Supplied entries>
______
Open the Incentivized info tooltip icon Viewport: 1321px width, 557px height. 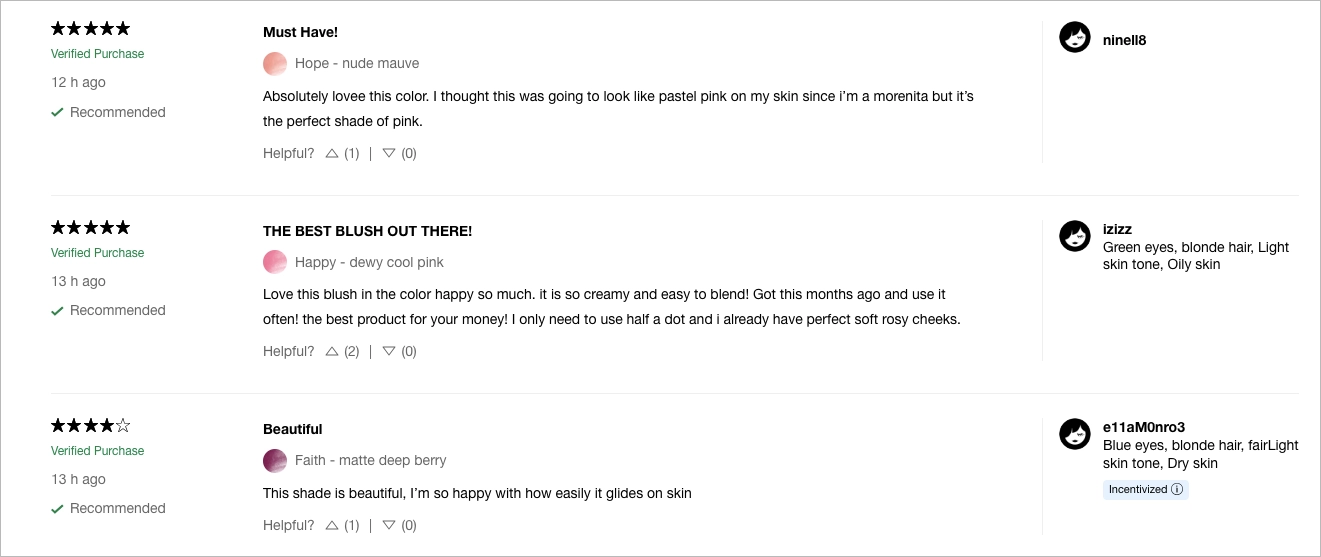pyautogui.click(x=1177, y=490)
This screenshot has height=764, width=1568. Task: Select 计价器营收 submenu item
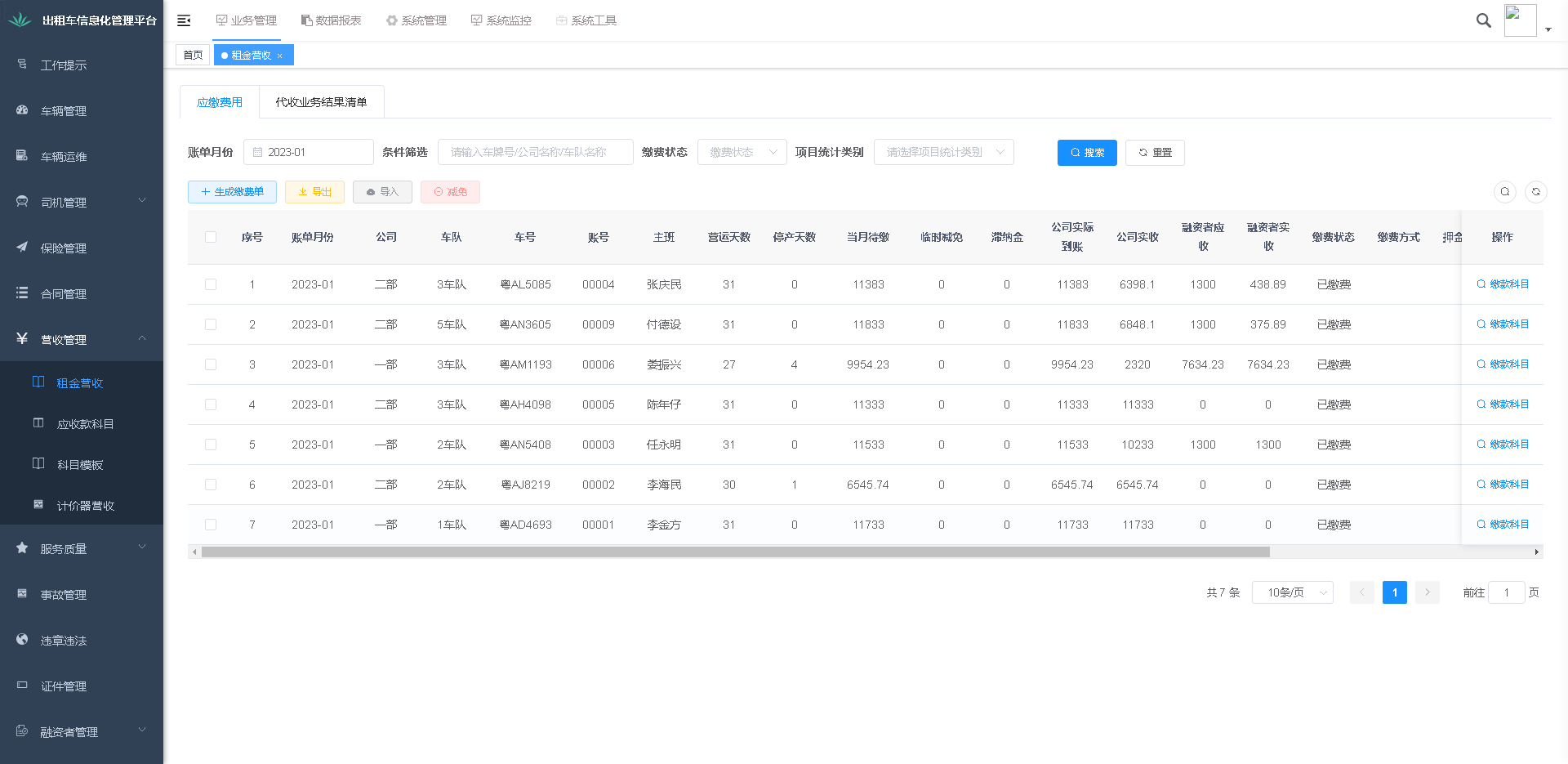tap(85, 506)
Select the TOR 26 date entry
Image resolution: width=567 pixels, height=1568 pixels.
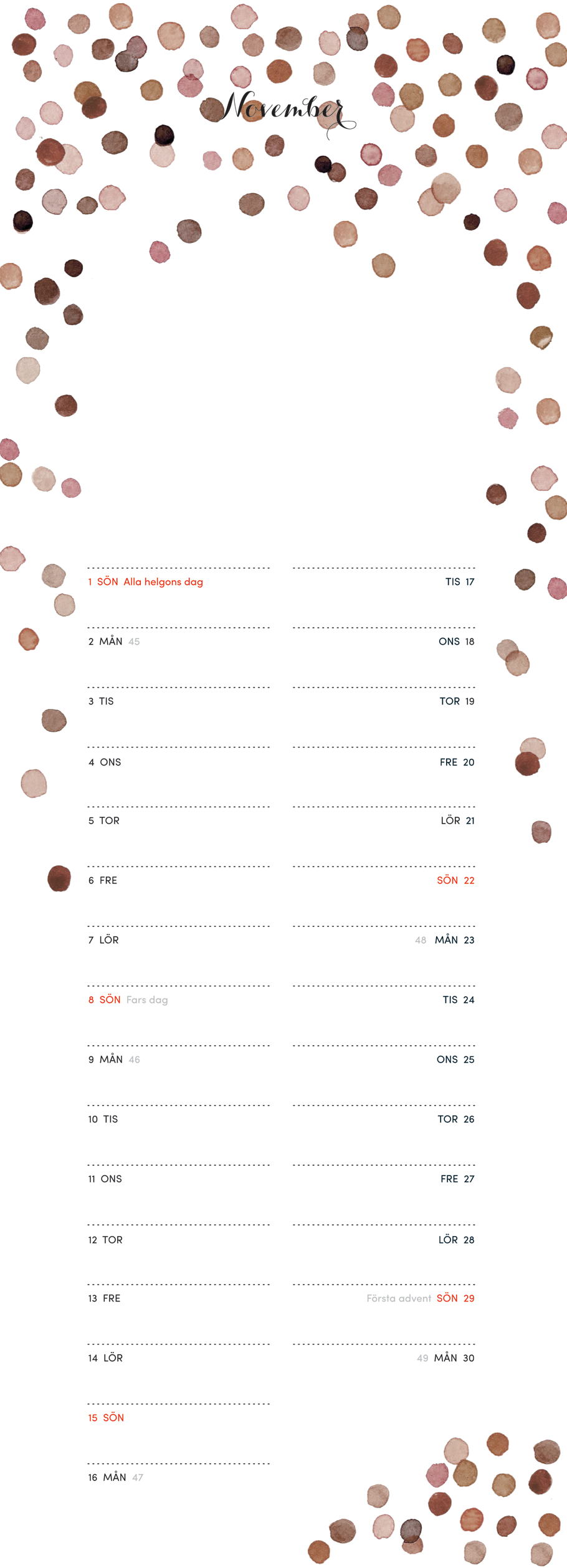pyautogui.click(x=455, y=1119)
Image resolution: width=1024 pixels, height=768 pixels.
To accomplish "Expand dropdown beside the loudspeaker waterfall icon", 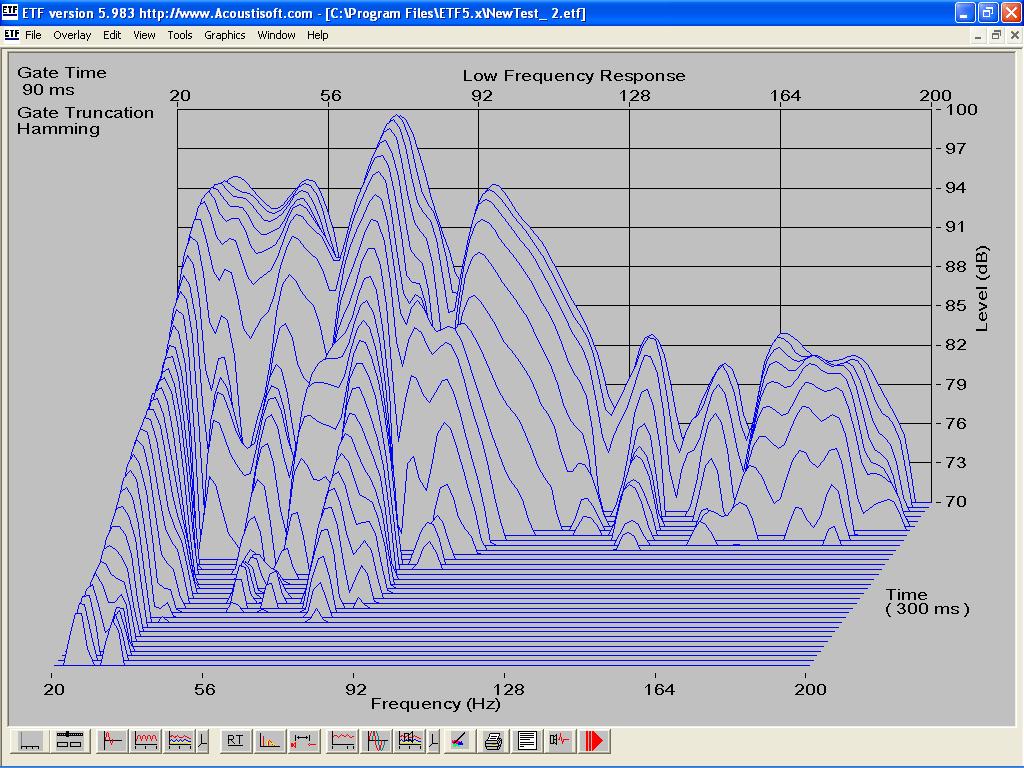I will [x=433, y=741].
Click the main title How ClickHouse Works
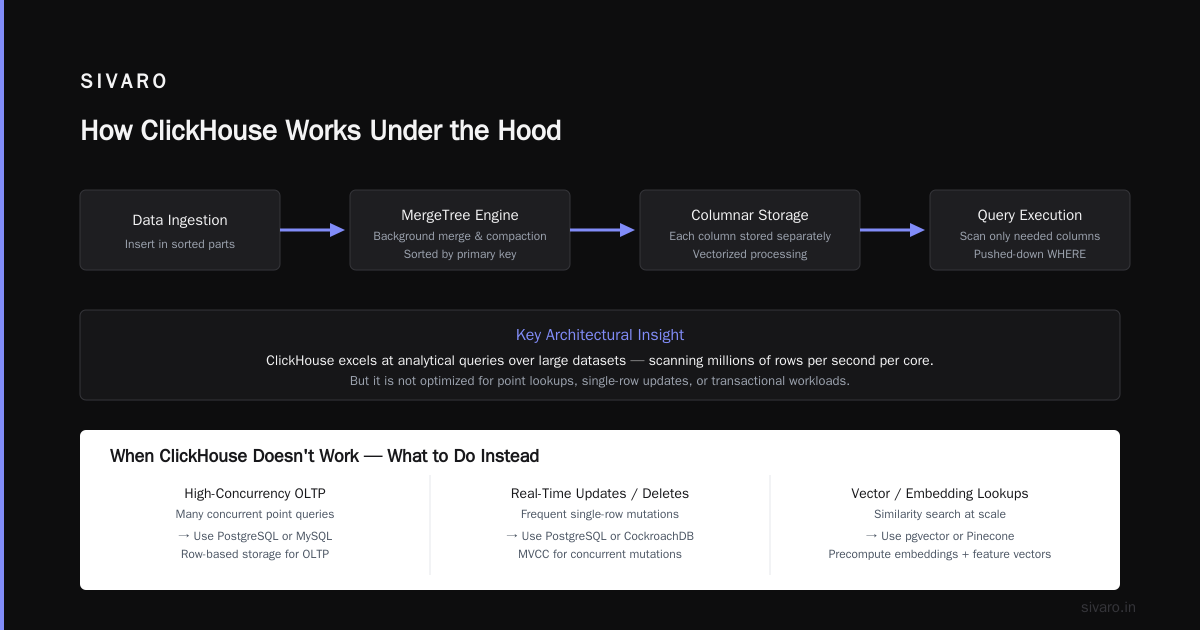 point(321,131)
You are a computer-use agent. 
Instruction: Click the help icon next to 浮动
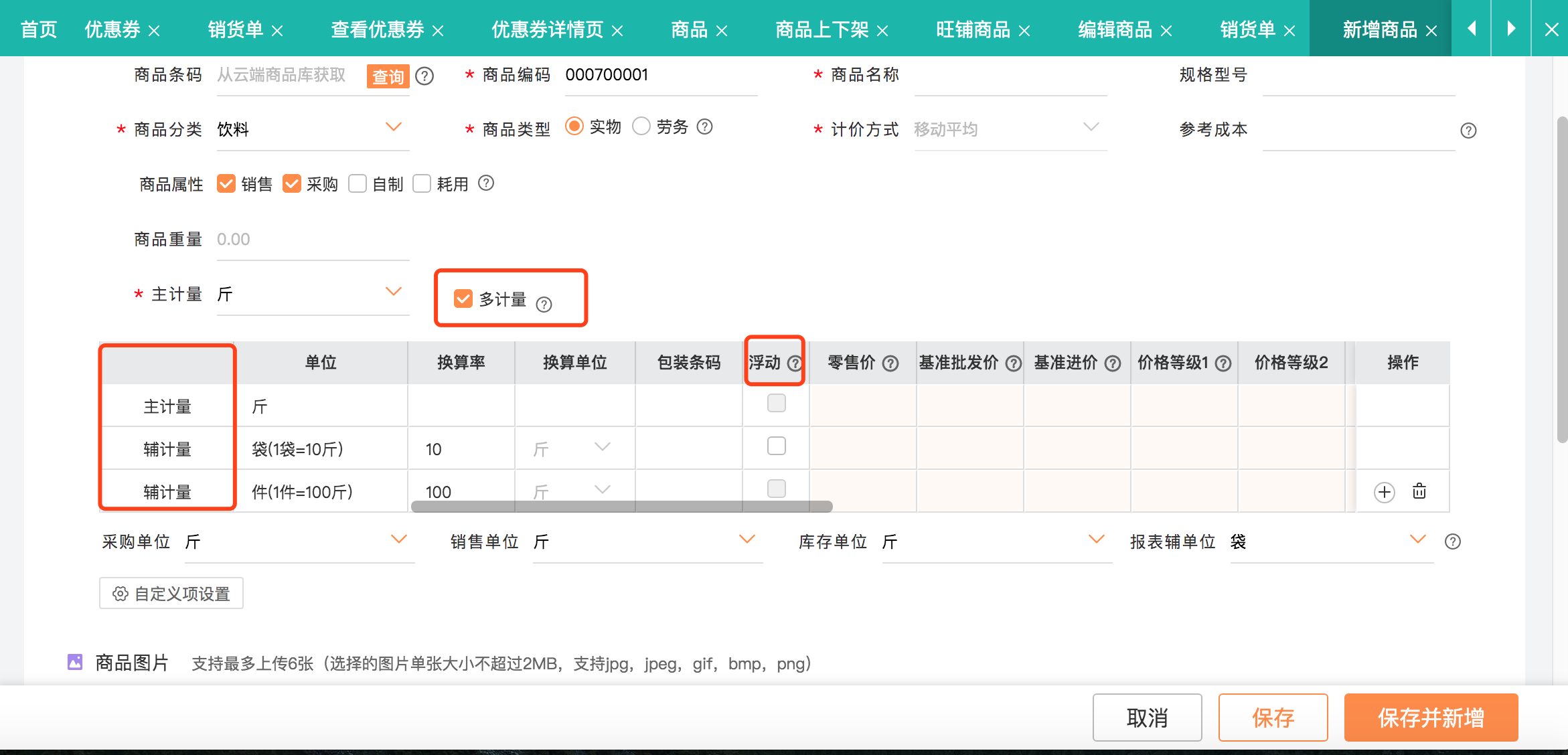tap(799, 362)
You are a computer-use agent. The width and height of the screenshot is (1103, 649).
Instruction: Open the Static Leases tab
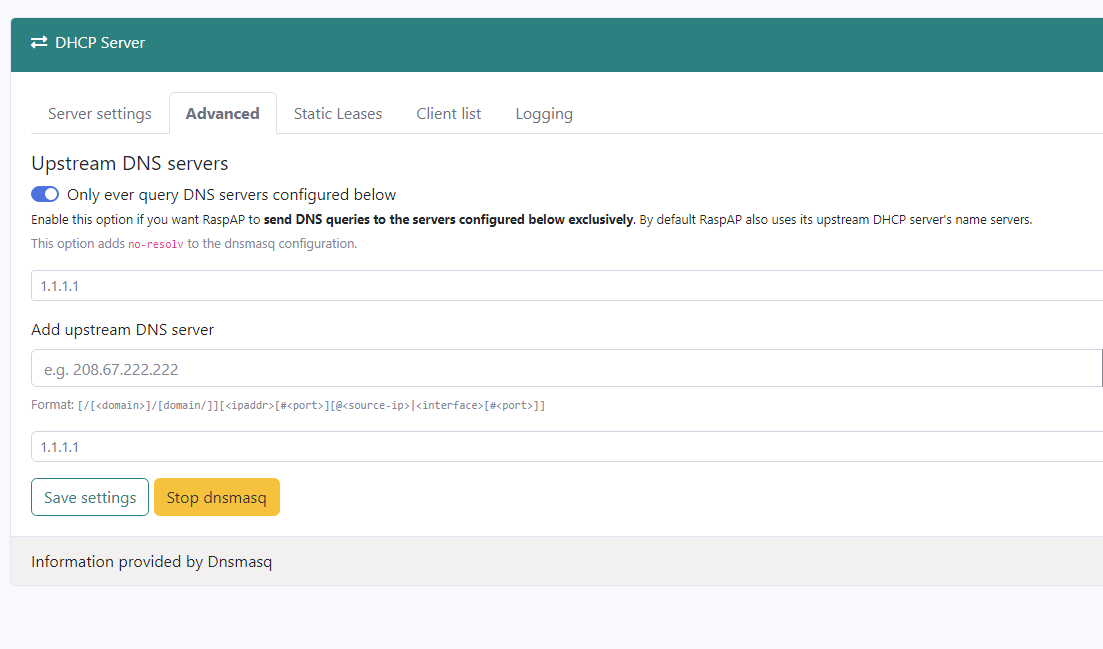click(x=337, y=113)
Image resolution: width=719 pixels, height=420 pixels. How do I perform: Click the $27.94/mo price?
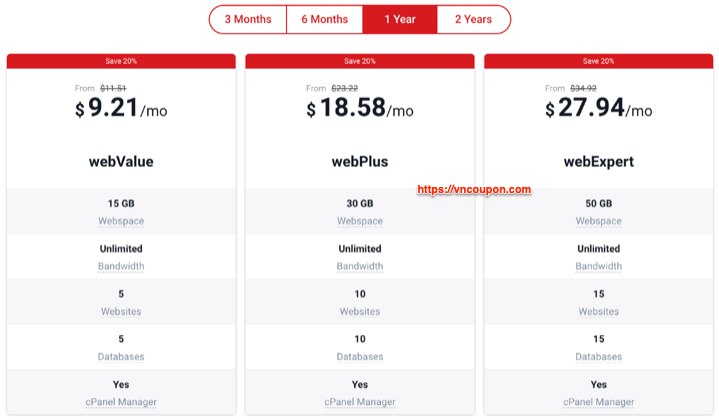pos(599,108)
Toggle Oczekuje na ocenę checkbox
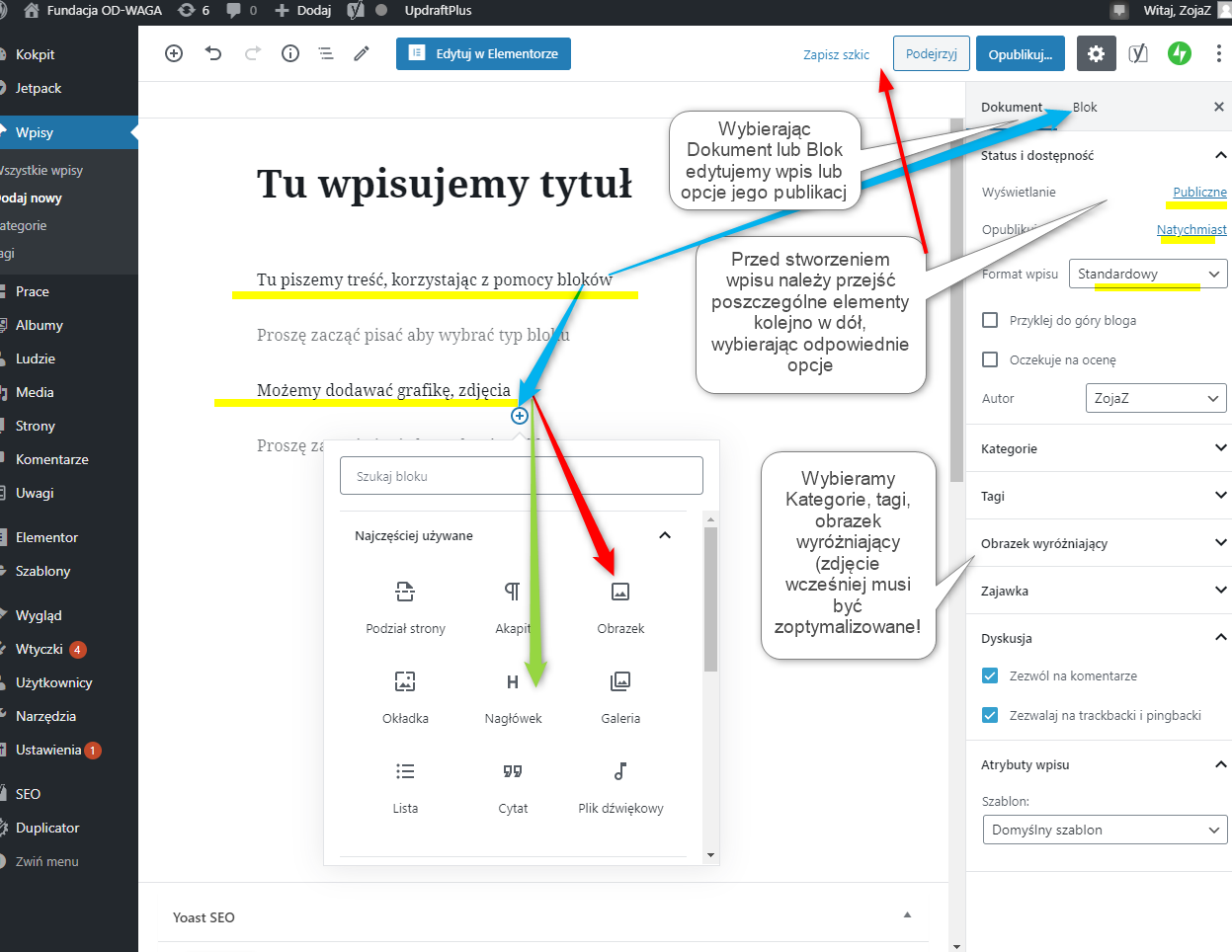Screen dimensions: 1232x952 tap(990, 359)
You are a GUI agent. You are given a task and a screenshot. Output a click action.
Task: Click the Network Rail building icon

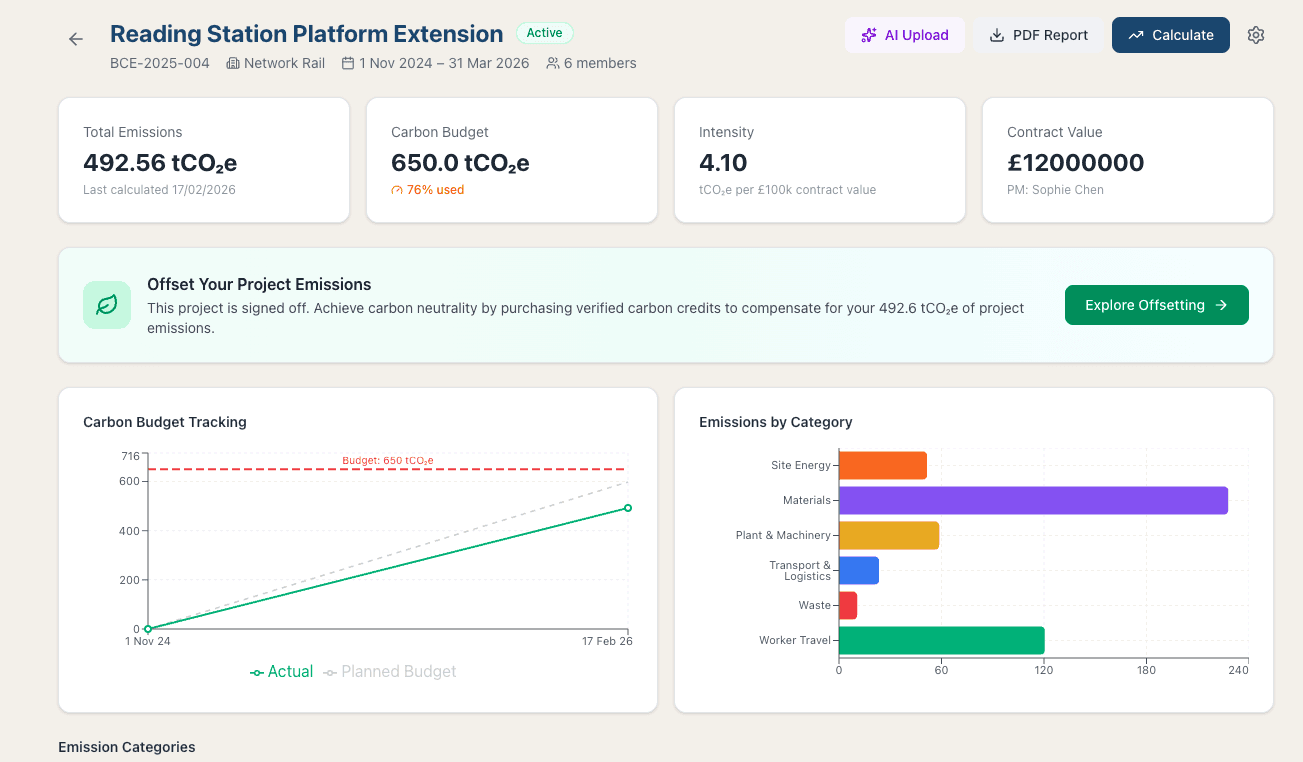click(233, 63)
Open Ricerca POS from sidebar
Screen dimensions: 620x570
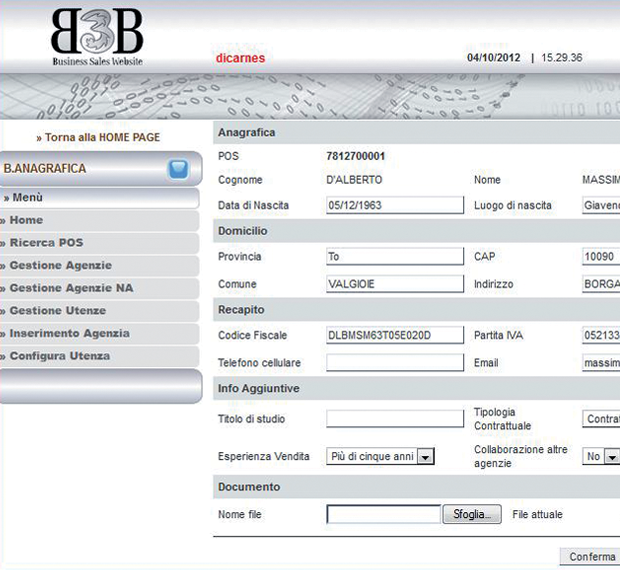tap(46, 243)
______
Exercise>
With the pictures omitted, write out exactly the lines from the one that contains "Task: Click the Network Rail building icon" through the final line of the material above, both ends included.

Expected answer>
Task: Click the Network Rail building icon

click(233, 63)
Open Ricerca POS from sidebar
Screen dimensions: 620x570
tap(46, 243)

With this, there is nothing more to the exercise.